Activity:
Gather all lines in the entries below that include the word "will".

*** Source data

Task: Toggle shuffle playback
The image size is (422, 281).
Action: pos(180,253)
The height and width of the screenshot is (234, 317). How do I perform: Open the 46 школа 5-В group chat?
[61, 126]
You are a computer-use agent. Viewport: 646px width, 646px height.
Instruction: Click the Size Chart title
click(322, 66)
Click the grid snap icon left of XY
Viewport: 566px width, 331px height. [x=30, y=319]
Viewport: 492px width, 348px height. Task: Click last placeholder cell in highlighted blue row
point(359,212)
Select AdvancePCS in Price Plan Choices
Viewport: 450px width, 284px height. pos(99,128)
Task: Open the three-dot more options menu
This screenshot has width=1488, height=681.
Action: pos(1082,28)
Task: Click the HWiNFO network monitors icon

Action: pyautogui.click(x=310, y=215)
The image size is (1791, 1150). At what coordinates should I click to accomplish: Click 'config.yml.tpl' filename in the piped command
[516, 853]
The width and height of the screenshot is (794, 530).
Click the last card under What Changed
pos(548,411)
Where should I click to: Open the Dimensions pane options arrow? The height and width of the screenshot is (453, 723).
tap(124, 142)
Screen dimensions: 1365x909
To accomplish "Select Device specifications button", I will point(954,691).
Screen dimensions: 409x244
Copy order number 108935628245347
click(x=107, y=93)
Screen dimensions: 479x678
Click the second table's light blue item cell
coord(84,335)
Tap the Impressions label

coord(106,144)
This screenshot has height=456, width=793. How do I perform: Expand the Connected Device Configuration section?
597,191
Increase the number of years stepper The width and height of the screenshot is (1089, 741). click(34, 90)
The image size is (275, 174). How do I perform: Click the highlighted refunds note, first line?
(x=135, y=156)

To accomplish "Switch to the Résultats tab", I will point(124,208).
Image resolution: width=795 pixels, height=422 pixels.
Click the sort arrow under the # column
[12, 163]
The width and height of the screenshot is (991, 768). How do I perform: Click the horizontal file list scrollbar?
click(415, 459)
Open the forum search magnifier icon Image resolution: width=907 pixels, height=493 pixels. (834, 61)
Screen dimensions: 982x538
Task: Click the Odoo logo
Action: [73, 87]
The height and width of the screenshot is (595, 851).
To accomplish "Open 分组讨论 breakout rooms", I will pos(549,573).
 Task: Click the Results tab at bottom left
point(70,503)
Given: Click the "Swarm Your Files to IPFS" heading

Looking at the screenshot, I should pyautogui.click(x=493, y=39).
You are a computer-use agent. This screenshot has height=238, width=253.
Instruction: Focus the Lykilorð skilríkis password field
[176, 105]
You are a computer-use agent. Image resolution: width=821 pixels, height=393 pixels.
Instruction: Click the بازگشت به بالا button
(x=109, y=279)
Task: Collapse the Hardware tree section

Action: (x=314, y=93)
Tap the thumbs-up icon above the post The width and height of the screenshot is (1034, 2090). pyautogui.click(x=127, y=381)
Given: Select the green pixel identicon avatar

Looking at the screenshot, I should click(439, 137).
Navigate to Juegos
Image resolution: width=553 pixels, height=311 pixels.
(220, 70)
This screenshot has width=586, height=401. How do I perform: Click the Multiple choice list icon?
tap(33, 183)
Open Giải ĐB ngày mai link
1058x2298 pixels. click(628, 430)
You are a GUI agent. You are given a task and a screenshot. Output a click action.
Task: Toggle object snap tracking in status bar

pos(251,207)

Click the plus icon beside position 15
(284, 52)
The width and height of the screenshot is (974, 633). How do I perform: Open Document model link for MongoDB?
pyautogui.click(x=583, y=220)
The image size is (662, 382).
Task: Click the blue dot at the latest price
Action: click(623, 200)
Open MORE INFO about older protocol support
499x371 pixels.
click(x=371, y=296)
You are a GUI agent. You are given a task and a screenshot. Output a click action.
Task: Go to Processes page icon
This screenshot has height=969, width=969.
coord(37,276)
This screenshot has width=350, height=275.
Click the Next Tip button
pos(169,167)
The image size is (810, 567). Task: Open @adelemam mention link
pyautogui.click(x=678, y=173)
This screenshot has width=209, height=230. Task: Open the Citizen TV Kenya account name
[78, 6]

******

Answer:
To accomplish "Select Device specifications button", I will point(954,691).
To accomplish "Switch to the Résultats tab", I will point(124,208).
To accomplish "Open 分组讨论 breakout rooms", I will pos(549,573).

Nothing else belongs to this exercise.